The City of Windsor is making contingency plans because hundreds of its staff could soon be off the job — unless they declare their COVID-19 vaccination status.
As of Wednesday, 22 per cent of municipal employees have yet to submit proof of COVID-19 vaccination, despite a deadline to do so before Nov. 15.
The city said in a media release on Wednesday that 78 per cent of staff are in compliance with the policy, which mandates that all staff must be vaccinated — or face suspension without pay — unless they are granted an exemption.
Jason Reynar, Windsor's chief administrative officer, said he's hopeful that the actual percentage of employees affected will be much lower.
But the city is prepared to deliver services with fewer employees, he said. In the event that COVID-19 sidelines staff, each department already has plans for how to operate with up to 20 per cent fewer people.
"Throughout the pandemic we've had to be ready for the contingency that we have COVID outbreaks," he said.
City has more than 3,000 staff
The city has a workforce of more than 3,000 employees, and so based on that number, somewhere in the ballpark of 660 staff were not in compliance with the policy as of Wednesday.
Reynar said he's hoping that it's just a matter of people not getting around to submitting their documentation, and numbers have been climbing in recent days. Staff have been given reminders and education surrounding COVID-19 vaccination.
"We appreciate that people are busy and they've got busy work lives and personal lives and so we understand that it takes time to get the documentation into the database," Reynar said.
Only a handful of staff members — Reynar estimates it's fewer than a dozen — have been granted exemptions to the policy under approved grounds.

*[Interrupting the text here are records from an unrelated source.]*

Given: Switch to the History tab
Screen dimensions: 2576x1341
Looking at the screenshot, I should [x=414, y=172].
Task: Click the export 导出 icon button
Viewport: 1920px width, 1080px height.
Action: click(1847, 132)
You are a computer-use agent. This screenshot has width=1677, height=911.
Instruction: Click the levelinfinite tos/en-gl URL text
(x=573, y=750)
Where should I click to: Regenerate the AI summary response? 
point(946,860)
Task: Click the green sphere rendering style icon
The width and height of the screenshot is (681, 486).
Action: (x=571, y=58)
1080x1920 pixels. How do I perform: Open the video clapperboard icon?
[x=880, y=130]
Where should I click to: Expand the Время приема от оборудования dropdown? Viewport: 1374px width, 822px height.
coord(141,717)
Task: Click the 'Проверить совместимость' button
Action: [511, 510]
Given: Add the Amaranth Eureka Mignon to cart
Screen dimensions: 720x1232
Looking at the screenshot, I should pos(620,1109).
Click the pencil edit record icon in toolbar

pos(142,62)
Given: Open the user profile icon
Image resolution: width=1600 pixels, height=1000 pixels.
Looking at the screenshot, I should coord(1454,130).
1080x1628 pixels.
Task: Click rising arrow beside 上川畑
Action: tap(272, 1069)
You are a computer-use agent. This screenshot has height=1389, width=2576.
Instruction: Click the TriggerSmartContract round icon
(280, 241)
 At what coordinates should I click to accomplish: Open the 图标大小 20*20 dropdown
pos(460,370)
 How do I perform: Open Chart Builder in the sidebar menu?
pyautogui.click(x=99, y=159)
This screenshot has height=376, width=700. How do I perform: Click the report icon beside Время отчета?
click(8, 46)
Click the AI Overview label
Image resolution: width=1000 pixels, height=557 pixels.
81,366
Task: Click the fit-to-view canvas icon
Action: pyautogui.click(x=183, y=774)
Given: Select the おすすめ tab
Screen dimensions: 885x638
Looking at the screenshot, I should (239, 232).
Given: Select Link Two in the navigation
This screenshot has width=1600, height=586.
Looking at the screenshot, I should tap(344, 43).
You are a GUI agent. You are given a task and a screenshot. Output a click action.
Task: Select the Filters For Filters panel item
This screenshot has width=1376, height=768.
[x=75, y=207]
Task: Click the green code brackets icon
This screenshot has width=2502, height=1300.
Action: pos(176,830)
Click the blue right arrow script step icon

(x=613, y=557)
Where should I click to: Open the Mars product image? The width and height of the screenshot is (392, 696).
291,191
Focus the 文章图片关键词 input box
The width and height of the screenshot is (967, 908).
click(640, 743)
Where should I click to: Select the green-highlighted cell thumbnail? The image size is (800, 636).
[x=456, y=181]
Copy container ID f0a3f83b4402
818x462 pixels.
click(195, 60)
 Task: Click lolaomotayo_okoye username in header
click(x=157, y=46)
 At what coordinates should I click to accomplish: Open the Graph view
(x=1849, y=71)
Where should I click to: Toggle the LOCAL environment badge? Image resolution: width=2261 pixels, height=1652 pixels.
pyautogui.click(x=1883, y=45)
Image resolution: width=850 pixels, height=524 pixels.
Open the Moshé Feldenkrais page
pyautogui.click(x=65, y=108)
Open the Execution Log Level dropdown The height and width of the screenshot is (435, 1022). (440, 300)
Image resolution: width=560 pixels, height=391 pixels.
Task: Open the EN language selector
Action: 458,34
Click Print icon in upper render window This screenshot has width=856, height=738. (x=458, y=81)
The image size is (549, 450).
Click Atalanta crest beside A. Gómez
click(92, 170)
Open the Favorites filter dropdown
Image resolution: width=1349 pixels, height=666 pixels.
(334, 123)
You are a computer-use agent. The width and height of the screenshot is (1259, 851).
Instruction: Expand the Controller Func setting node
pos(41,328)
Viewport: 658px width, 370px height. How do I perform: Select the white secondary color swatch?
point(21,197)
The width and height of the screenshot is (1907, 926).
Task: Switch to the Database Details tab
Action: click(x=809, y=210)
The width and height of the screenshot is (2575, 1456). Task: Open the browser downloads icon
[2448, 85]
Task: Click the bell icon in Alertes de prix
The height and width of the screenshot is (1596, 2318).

The policy was adopted by council in September. Similar mandates are in effect at the County of Essex, Towns of Tecumseh, LaSalle, Amherstburg, Kingsville, local hospitals and the Stellantis Windsor Assembly Plant.
The rules apply to employees, council, as well as contractors and volunteers accessing indoor city facilities.
"As leaders, each of my council colleagues as well as the city's corporate leadership team have already been fully vaccinated, and now we're requiring staff to do the same for the good of our community," Mayor Drew Dilkens said in statement at that time.
Reymar explained that the policy only goes as far as mandating an indefinite unpaid leave for those not in compliance.
It will be up to City Council to determine what the next steps are for employees who stick with their decision to not to be vaccinated.
"We haven't made that decision yet but we'll be speaking to council about what those options might be," he said.